== Segment start ==

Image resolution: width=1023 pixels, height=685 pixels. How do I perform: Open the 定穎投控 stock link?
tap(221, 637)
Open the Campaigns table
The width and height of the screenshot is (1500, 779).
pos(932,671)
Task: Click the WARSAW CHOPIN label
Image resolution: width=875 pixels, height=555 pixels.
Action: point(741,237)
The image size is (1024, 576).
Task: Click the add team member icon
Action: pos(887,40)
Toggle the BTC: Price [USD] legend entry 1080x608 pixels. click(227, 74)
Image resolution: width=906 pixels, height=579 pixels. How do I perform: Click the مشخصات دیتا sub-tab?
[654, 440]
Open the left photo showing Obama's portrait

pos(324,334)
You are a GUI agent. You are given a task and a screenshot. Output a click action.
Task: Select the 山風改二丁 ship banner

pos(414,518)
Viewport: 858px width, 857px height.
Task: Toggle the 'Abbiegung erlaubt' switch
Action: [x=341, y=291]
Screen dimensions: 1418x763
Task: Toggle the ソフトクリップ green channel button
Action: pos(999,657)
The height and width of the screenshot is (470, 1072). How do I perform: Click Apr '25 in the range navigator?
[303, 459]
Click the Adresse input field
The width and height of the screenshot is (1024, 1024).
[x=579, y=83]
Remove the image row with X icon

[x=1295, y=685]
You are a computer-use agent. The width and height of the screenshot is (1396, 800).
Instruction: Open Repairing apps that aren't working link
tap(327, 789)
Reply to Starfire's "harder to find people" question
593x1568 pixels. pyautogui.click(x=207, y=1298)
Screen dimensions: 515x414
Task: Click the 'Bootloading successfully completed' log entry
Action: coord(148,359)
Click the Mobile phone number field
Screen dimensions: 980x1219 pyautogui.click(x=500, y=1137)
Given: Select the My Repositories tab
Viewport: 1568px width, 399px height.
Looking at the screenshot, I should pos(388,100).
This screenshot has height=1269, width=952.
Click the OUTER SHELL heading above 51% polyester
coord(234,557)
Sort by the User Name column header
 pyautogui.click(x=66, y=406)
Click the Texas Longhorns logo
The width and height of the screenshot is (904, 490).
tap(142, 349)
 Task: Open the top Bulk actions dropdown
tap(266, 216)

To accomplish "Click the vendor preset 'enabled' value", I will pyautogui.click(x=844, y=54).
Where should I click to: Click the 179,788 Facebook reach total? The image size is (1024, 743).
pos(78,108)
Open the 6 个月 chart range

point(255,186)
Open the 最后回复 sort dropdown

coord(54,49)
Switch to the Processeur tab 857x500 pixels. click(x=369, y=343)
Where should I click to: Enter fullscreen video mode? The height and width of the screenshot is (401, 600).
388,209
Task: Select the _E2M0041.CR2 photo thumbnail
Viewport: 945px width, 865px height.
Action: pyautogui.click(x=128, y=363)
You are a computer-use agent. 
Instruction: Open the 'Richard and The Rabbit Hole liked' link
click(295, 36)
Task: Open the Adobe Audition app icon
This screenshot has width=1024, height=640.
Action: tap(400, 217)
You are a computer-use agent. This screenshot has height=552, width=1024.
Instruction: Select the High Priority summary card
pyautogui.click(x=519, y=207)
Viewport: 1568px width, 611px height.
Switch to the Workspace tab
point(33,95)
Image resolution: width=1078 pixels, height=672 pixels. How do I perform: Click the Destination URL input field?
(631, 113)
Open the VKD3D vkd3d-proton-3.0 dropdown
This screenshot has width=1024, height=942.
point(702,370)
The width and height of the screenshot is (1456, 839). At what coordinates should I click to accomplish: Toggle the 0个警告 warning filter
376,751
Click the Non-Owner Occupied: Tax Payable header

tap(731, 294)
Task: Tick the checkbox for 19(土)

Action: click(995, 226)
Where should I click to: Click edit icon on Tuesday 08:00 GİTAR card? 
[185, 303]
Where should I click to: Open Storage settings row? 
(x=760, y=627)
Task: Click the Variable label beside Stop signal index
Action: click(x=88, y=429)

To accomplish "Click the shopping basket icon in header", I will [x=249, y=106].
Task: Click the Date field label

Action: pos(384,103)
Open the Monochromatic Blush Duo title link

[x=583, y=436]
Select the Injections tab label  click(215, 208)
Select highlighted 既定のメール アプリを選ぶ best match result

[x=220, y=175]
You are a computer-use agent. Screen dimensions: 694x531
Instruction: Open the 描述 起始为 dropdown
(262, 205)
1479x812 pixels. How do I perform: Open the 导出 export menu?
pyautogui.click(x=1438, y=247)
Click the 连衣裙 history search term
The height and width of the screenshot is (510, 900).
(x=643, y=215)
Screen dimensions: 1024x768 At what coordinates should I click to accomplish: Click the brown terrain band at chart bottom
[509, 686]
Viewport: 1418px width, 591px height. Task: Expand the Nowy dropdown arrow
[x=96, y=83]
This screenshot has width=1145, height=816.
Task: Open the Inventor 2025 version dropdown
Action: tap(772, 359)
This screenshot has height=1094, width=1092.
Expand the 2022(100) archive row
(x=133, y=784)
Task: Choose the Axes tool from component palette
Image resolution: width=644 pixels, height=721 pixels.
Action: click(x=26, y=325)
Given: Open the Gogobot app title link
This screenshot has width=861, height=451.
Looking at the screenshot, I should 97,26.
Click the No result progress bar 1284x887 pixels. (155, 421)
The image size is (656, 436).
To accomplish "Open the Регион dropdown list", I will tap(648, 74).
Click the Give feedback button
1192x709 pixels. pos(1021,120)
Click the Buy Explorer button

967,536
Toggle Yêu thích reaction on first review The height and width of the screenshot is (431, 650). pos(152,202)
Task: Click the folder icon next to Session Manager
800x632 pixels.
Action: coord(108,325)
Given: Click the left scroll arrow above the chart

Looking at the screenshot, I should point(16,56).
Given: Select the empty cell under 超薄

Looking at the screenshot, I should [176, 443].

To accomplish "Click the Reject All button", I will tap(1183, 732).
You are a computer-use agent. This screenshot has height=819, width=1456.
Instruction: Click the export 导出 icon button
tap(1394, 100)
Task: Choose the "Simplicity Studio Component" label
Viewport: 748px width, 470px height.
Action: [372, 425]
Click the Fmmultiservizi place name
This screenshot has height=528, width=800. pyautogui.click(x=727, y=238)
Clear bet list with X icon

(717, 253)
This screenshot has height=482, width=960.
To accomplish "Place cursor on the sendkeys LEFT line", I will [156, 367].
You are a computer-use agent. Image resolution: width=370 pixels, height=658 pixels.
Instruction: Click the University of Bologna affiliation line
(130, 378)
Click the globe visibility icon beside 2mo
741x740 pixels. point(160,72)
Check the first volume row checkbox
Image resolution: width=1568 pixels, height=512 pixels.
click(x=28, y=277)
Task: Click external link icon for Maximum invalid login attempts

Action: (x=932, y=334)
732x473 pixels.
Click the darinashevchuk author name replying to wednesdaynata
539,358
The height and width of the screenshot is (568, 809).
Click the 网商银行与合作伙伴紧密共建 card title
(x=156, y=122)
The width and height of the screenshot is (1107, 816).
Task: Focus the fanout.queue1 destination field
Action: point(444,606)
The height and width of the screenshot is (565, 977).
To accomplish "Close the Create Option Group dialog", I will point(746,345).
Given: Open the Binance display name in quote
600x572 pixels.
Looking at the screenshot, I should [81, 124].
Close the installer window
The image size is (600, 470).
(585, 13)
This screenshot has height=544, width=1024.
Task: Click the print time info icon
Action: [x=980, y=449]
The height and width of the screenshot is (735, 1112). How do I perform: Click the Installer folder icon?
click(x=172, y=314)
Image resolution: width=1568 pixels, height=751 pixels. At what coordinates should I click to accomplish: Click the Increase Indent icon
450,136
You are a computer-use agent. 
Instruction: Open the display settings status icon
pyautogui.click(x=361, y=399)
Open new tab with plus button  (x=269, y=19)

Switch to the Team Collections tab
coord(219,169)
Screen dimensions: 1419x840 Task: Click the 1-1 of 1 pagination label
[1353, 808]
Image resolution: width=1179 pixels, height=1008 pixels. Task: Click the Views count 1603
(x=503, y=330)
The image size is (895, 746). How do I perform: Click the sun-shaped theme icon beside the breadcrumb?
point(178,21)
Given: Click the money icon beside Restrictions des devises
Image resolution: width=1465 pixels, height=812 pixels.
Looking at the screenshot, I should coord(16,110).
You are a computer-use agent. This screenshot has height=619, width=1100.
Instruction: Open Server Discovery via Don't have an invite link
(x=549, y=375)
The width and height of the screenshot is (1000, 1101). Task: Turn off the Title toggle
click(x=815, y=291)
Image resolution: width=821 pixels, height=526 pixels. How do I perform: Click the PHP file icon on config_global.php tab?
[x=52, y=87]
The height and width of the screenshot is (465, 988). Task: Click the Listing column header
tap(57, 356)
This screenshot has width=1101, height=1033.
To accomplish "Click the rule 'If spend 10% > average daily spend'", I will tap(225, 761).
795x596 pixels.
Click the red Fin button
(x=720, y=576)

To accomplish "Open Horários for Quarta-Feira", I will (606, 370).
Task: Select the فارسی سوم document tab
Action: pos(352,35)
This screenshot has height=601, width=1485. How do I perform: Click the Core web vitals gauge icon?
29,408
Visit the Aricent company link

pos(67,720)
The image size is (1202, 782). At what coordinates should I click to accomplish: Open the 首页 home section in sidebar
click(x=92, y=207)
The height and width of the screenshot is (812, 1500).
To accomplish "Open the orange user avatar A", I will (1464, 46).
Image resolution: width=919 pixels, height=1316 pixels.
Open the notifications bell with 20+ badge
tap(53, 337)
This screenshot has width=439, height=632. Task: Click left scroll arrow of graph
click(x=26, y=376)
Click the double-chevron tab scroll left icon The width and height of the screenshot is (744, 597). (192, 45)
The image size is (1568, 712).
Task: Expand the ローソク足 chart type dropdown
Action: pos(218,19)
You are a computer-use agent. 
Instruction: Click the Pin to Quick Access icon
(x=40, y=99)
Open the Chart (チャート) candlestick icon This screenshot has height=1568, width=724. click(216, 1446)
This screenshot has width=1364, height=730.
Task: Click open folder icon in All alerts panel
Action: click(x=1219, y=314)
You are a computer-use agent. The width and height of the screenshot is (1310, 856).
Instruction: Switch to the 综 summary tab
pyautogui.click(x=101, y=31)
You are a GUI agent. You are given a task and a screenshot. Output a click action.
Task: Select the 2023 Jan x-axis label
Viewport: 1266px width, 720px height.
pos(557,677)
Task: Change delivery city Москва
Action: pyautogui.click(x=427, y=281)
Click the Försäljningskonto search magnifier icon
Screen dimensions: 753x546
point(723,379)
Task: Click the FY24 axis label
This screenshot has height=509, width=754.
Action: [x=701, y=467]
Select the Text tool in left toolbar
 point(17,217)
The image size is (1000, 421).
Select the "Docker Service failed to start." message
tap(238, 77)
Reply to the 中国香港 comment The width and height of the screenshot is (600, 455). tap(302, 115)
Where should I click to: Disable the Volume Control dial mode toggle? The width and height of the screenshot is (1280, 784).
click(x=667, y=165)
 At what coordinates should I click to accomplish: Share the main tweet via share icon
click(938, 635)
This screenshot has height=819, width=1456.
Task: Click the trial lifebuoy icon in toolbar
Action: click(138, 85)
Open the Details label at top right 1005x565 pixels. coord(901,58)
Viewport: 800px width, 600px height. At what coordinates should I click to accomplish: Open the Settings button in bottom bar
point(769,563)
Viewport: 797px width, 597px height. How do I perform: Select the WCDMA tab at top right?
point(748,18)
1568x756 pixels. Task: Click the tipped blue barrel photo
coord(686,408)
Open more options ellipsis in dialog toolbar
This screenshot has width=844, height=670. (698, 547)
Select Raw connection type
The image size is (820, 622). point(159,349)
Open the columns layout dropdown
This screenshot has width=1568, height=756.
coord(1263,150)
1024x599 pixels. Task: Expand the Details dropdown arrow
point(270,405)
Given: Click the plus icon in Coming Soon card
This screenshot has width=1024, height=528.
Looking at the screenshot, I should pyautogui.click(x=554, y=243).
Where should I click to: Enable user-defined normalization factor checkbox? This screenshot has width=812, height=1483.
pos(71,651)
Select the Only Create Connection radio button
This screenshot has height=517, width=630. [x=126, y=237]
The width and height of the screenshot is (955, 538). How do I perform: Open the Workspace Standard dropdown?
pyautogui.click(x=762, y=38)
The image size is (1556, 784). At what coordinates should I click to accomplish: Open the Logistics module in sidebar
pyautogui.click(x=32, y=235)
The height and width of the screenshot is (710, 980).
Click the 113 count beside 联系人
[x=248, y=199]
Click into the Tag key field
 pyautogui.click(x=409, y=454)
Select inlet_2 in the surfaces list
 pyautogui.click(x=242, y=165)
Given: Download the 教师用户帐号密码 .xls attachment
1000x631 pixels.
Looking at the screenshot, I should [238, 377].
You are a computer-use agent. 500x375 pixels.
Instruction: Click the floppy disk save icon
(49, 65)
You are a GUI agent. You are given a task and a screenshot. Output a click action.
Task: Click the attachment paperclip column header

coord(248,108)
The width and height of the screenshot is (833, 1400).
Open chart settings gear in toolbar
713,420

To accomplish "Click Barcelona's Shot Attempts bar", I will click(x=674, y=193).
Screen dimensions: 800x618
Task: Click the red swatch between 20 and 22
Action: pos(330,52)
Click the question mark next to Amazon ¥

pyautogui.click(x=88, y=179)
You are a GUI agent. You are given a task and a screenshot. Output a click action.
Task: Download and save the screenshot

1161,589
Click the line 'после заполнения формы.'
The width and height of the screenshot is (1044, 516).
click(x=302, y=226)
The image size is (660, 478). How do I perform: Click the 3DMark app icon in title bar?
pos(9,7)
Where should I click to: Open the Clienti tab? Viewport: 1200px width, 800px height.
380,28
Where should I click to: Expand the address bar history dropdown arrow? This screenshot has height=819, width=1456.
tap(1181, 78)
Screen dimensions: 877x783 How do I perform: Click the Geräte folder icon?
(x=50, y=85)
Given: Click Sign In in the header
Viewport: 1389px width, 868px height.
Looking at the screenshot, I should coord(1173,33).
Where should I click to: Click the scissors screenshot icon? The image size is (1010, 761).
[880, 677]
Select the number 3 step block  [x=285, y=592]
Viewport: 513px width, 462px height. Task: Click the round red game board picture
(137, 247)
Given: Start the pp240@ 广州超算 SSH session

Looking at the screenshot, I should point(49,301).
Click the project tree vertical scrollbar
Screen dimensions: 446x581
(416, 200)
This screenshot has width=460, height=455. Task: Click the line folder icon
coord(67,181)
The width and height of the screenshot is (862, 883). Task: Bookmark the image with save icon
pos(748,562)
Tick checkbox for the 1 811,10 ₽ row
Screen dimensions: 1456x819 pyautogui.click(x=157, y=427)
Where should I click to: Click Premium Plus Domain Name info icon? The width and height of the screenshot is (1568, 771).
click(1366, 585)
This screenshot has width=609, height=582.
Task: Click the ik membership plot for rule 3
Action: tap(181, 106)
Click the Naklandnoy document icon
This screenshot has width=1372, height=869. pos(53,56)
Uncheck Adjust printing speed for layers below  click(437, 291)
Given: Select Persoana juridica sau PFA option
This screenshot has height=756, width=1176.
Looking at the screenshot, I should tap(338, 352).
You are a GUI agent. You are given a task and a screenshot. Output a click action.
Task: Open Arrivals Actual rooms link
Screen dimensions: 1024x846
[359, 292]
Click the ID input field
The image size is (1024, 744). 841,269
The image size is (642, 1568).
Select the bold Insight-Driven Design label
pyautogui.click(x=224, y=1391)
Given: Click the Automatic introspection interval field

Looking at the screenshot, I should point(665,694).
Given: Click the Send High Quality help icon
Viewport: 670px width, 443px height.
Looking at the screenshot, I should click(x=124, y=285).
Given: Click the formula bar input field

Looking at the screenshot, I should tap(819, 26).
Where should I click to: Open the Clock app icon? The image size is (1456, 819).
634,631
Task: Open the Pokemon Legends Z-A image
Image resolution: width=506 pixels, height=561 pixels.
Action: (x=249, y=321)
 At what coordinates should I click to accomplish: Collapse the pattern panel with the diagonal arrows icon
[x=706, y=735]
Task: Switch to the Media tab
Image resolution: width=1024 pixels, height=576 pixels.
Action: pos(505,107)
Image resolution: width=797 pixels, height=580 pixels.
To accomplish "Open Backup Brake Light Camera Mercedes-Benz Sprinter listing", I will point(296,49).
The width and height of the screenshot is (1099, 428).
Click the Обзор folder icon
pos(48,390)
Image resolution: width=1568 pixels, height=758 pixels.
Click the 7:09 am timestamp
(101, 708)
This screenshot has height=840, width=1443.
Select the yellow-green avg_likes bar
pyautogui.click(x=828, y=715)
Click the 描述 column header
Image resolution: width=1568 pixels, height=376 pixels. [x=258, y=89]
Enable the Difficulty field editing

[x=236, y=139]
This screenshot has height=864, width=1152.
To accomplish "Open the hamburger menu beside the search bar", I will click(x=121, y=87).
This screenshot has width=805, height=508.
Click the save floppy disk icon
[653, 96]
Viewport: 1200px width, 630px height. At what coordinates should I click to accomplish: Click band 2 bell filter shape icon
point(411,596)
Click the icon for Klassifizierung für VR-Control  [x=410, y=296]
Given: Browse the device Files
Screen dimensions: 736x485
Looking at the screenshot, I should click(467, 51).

== Segment end ==

EXERCISE ->
In the entries above, the lines between the one holding "is (1310, 856)." and the one holding "Open the Details", inclusive, are to be printed exactly as written, and those alone.

SOLUTION TO THIS PROBLEM ->
You are a computer-use agent. The width and height of the screenshot is (1310, 856).
Instruction: Switch to the 综 summary tab
pyautogui.click(x=101, y=31)
You are a GUI agent. You are given a task and a screenshot. Output a click action.
Task: Select the 2023 Jan x-axis label
Viewport: 1266px width, 720px height.
pos(557,677)
Task: Change delivery city Москва
Action: pyautogui.click(x=427, y=281)
Click the Försäljningskonto search magnifier icon
Screen dimensions: 753x546
point(723,379)
Task: Click the FY24 axis label
This screenshot has height=509, width=754.
Action: [x=701, y=467]
Select the Text tool in left toolbar
 point(17,217)
The image size is (1000, 421).
Select the "Docker Service failed to start." message
tap(238, 77)
Reply to the 中国香港 comment The width and height of the screenshot is (600, 455). tap(302, 115)
Where should I click to: Disable the Volume Control dial mode toggle? The width and height of the screenshot is (1280, 784).
click(x=667, y=165)
 At what coordinates should I click to accomplish: Share the main tweet via share icon
click(938, 635)
This screenshot has height=819, width=1456.
Task: Click the trial lifebuoy icon in toolbar
Action: click(138, 85)
Open the Details label at top right 1005x565 pixels. coord(901,58)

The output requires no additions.